Differential Diagnosis
| Condition | Distinguishing Feature | Sensitivity | Specificity | |-----------|-----------------------|-------------|-------------| | Epididymitis | Painful swelling, positive Prehn sign; leukocytosis | 88 % | 70 % | | Testicular torsion | Acute onset < 6 h, absent cremasteric reflex | 95 % | 85 % | | Hydrocele | Transilluminates, anechoic on US | 99 % | 90 % | | Leydig cell tumor | Hormone‑producing (androgen excess), low AFP | 30 % | 95 % |
Biopsy/Procedure Criteria
Percutaneous core biopsy is contraindicated before orchiectomy due to risk of tumor seeding (reported 2 % incidence). Fine‑needle aspiration is similarly discouraged. Only in rare cases of suspected lymphoma (≤ 1 % of testicular masses) is an incisional biopsy considered per NCCN 2023.
Management and Treatment
Acute Management
Patients presenting with acute scrotal pain should receive analgesia (IV morphine 2–4 mg every 4 h PRN) and anti‑emetics (ondansetron 4 mg IV push). Hemodynamic monitoring includes BP, HR, and SpO₂; baseline pulmonary function tests (PFTs) are obtained if bleomycin is anticipated (DLCO ≥ 80 % predicted required). Immediate orchiectomy is indicated if imaging suggests a solid mass > 2 cm with elevated markers.

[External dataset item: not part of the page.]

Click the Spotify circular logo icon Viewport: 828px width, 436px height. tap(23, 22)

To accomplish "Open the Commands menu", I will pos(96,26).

First‑Line Pharmacotherapy
BEP Regimen (Standard for Good‑Risk Metastatic GCT & High‑Risk Stage I NSGCT) | Drug | Dose | Route | Frequency | Cycle Length | Total Cycles | |------|------|-------|-----------|--------------|--------------| | Bleomycin | 15 U/m² | IV push | Days 1, 8, 15 | 21 days | 3 | | Etoposide | 100 mg/m² | IV infusion over 1 h | Days 1‑5 | 21 days | 3 | | Cisplatin | 20 mg/m² | IV infusion over 1 h | Days 1‑5 | 21 days | 3 |
Mechanism: Bleomycin induces DNA strand breaks via free‑radical formation; etoposide inhibits topoisomerase II; cisplatin forms intra‑ and interstrand cross‑links.
Response Timeline: β‑hCG normalizes in median 14 days; AFP declines by 50 % at day 21; radiographic response seen after 2 cycles (≥ 30 % size reduction).